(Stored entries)
·····

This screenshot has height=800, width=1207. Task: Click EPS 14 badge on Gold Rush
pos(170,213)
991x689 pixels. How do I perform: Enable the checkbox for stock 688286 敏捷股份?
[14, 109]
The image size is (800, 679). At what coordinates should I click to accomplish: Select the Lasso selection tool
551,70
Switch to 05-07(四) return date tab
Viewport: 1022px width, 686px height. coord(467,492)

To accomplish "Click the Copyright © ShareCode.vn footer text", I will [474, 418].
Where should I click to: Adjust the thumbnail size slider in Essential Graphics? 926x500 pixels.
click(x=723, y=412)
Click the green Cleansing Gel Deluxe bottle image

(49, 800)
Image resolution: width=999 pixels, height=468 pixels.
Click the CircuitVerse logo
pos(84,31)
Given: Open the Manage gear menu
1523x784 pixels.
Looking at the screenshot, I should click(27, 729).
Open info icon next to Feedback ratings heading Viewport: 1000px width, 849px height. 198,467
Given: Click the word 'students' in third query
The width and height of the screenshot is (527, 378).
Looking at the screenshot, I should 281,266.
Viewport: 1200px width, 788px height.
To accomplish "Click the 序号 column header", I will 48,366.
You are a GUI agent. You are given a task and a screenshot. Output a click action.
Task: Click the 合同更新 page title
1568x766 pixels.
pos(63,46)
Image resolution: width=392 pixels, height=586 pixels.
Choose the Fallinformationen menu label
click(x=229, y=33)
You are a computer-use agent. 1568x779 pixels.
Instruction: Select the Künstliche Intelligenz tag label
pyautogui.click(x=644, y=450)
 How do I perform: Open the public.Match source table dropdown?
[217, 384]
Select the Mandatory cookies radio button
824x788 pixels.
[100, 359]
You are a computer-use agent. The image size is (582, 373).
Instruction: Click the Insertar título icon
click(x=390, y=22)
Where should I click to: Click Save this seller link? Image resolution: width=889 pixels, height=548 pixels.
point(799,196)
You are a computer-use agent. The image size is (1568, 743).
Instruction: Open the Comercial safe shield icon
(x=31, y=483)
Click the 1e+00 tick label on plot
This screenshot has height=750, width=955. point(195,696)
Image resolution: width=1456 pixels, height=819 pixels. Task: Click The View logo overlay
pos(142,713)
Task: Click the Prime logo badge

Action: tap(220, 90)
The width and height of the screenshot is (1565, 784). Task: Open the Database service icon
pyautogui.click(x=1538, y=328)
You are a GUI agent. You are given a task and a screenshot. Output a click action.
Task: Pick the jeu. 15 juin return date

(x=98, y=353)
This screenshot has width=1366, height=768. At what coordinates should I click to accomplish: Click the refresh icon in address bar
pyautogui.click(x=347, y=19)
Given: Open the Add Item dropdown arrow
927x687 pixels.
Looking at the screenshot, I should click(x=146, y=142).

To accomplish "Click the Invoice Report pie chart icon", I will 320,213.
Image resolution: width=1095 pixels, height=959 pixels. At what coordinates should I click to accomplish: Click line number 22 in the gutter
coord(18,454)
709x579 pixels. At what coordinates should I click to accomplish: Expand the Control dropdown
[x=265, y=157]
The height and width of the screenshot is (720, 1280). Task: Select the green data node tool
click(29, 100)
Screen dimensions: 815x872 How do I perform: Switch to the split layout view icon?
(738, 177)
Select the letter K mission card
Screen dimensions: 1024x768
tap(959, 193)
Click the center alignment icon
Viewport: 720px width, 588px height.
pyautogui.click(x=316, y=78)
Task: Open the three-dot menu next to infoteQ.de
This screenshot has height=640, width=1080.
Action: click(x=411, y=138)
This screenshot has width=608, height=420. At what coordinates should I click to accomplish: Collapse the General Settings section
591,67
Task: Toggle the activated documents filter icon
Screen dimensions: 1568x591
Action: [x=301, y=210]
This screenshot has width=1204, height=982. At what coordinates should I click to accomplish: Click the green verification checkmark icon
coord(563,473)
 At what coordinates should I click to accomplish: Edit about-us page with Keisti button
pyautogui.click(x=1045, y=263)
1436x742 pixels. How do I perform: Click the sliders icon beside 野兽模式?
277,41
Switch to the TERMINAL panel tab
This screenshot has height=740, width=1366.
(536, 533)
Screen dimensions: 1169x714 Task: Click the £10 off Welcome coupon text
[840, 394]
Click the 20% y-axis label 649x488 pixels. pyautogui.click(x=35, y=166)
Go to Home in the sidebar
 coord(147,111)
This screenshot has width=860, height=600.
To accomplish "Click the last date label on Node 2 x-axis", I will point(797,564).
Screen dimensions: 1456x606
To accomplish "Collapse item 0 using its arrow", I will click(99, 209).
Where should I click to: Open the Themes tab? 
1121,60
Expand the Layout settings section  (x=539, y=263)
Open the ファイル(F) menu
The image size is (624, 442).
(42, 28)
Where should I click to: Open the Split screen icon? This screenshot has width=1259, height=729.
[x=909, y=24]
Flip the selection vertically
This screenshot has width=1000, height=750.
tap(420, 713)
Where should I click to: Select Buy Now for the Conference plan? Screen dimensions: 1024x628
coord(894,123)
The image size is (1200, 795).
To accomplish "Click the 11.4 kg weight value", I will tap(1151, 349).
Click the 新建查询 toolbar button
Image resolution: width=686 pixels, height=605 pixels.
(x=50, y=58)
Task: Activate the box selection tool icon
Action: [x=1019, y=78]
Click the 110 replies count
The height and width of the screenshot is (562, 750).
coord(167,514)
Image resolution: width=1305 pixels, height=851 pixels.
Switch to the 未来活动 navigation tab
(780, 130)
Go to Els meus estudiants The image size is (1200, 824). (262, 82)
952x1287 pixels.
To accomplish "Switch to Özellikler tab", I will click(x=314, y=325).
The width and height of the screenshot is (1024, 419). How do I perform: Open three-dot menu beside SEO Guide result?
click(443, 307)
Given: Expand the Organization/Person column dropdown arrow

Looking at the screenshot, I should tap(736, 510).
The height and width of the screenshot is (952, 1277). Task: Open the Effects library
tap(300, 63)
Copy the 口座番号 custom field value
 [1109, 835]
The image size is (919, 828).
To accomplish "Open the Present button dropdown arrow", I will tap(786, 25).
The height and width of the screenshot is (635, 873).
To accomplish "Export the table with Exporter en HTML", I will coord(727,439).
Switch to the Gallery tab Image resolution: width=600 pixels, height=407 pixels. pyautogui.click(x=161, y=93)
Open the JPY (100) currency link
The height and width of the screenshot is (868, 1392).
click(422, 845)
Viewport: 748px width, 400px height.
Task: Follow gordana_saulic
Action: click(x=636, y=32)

·····

■ Exercise aim ■
Write the data from above out again, exactly.

■ Task output ■
This screenshot has height=800, width=1207. Task: Click EPS 14 badge on Gold Rush
pos(170,213)
991x689 pixels. How do I perform: Enable the checkbox for stock 688286 敏捷股份?
[14, 109]
The image size is (800, 679). At what coordinates should I click to accomplish: Select the Lasso selection tool
551,70
Switch to 05-07(四) return date tab
Viewport: 1022px width, 686px height. coord(467,492)

To accomplish "Click the Copyright © ShareCode.vn footer text", I will [474, 418].
Where should I click to: Adjust the thumbnail size slider in Essential Graphics? 926x500 pixels.
click(x=723, y=412)
Click the green Cleansing Gel Deluxe bottle image

(49, 800)
Image resolution: width=999 pixels, height=468 pixels.
Click the CircuitVerse logo
pos(84,31)
Given: Open the Manage gear menu
1523x784 pixels.
Looking at the screenshot, I should click(27, 729).
Open info icon next to Feedback ratings heading Viewport: 1000px width, 849px height. 198,467
Given: Click the word 'students' in third query
The width and height of the screenshot is (527, 378).
Looking at the screenshot, I should 281,266.
Viewport: 1200px width, 788px height.
To accomplish "Click the 序号 column header", I will 48,366.
You are a GUI agent. You are given a task and a screenshot. Output a click action.
Task: Click the 合同更新 page title
1568x766 pixels.
pos(63,46)
Image resolution: width=392 pixels, height=586 pixels.
Choose the Fallinformationen menu label
click(x=229, y=33)
You are a computer-use agent. 1568x779 pixels.
Instruction: Select the Künstliche Intelligenz tag label
pyautogui.click(x=644, y=450)
 How do I perform: Open the public.Match source table dropdown?
[217, 384]
Select the Mandatory cookies radio button
824x788 pixels.
[100, 359]
You are a computer-use agent. The image size is (582, 373).
Instruction: Click the Insertar título icon
click(x=390, y=22)
Where should I click to: Click Save this seller link? Image resolution: width=889 pixels, height=548 pixels.
point(799,196)
You are a computer-use agent. The image size is (1568, 743).
Instruction: Open the Comercial safe shield icon
(x=31, y=483)
Click the 1e+00 tick label on plot
This screenshot has height=750, width=955. point(195,696)
Image resolution: width=1456 pixels, height=819 pixels. Task: Click The View logo overlay
pos(142,713)
Task: Click the Prime logo badge

Action: tap(220, 90)
The width and height of the screenshot is (1565, 784). Task: Open the Database service icon
pyautogui.click(x=1538, y=328)
You are a GUI agent. You are given a task and a screenshot. Output a click action.
Task: Pick the jeu. 15 juin return date

(x=98, y=353)
This screenshot has width=1366, height=768. At what coordinates should I click to accomplish: Click the refresh icon in address bar
pyautogui.click(x=347, y=19)
Given: Open the Add Item dropdown arrow
927x687 pixels.
Looking at the screenshot, I should click(x=146, y=142).

To accomplish "Click the Invoice Report pie chart icon", I will 320,213.
Image resolution: width=1095 pixels, height=959 pixels. At what coordinates should I click to accomplish: Click line number 22 in the gutter
coord(18,454)
709x579 pixels. At what coordinates should I click to accomplish: Expand the Control dropdown
[x=265, y=157]
The height and width of the screenshot is (720, 1280). Task: Select the green data node tool
click(29, 100)
Screen dimensions: 815x872 How do I perform: Switch to the split layout view icon?
(738, 177)
Select the letter K mission card
Screen dimensions: 1024x768
tap(959, 193)
Click the center alignment icon
Viewport: 720px width, 588px height.
pyautogui.click(x=316, y=78)
Task: Open the three-dot menu next to infoteQ.de
This screenshot has height=640, width=1080.
Action: click(x=411, y=138)
This screenshot has width=608, height=420. At what coordinates should I click to accomplish: Collapse the General Settings section
591,67
Task: Toggle the activated documents filter icon
Screen dimensions: 1568x591
Action: [x=301, y=210]
This screenshot has width=1204, height=982. At what coordinates should I click to accomplish: Click the green verification checkmark icon
coord(563,473)
 At what coordinates should I click to accomplish: Edit about-us page with Keisti button
pyautogui.click(x=1045, y=263)
1436x742 pixels. How do I perform: Click the sliders icon beside 野兽模式?
277,41
Switch to the TERMINAL panel tab
This screenshot has height=740, width=1366.
(536, 533)
Screen dimensions: 1169x714 Task: Click the £10 off Welcome coupon text
[840, 394]
Click the 20% y-axis label 649x488 pixels. pyautogui.click(x=35, y=166)
Go to Home in the sidebar
 coord(147,111)
This screenshot has width=860, height=600.
To accomplish "Click the last date label on Node 2 x-axis", I will point(797,564).
Screen dimensions: 1456x606
To accomplish "Collapse item 0 using its arrow", I will click(99, 209).
Where should I click to: Open the Themes tab? 
1121,60
Expand the Layout settings section  (x=539, y=263)
Open the ファイル(F) menu
The image size is (624, 442).
(42, 28)
Where should I click to: Open the Split screen icon? This screenshot has width=1259, height=729.
[x=909, y=24]
Flip the selection vertically
This screenshot has width=1000, height=750.
tap(420, 713)
Where should I click to: Select Buy Now for the Conference plan? Screen dimensions: 1024x628
coord(894,123)
The image size is (1200, 795).
To accomplish "Click the 11.4 kg weight value", I will tap(1151, 349).
Click the 新建查询 toolbar button
Image resolution: width=686 pixels, height=605 pixels.
(x=50, y=58)
Task: Activate the box selection tool icon
Action: [x=1019, y=78]
Click the 110 replies count
The height and width of the screenshot is (562, 750).
coord(167,514)
Image resolution: width=1305 pixels, height=851 pixels.
Switch to the 未来活动 navigation tab
(780, 130)
Go to Els meus estudiants The image size is (1200, 824). (262, 82)
952x1287 pixels.
To accomplish "Switch to Özellikler tab", I will click(x=314, y=325).
The width and height of the screenshot is (1024, 419). How do I perform: Open three-dot menu beside SEO Guide result?
click(443, 307)
Given: Expand the Organization/Person column dropdown arrow

Looking at the screenshot, I should tap(736, 510).
The height and width of the screenshot is (952, 1277). Task: Open the Effects library
tap(300, 63)
Copy the 口座番号 custom field value
 [1109, 835]
The image size is (919, 828).
To accomplish "Open the Present button dropdown arrow", I will tap(786, 25).
The height and width of the screenshot is (635, 873).
To accomplish "Export the table with Exporter en HTML", I will coord(727,439).
Switch to the Gallery tab Image resolution: width=600 pixels, height=407 pixels. pyautogui.click(x=161, y=93)
Open the JPY (100) currency link
The height and width of the screenshot is (868, 1392).
click(422, 845)
Viewport: 748px width, 400px height.
Task: Follow gordana_saulic
Action: click(x=636, y=32)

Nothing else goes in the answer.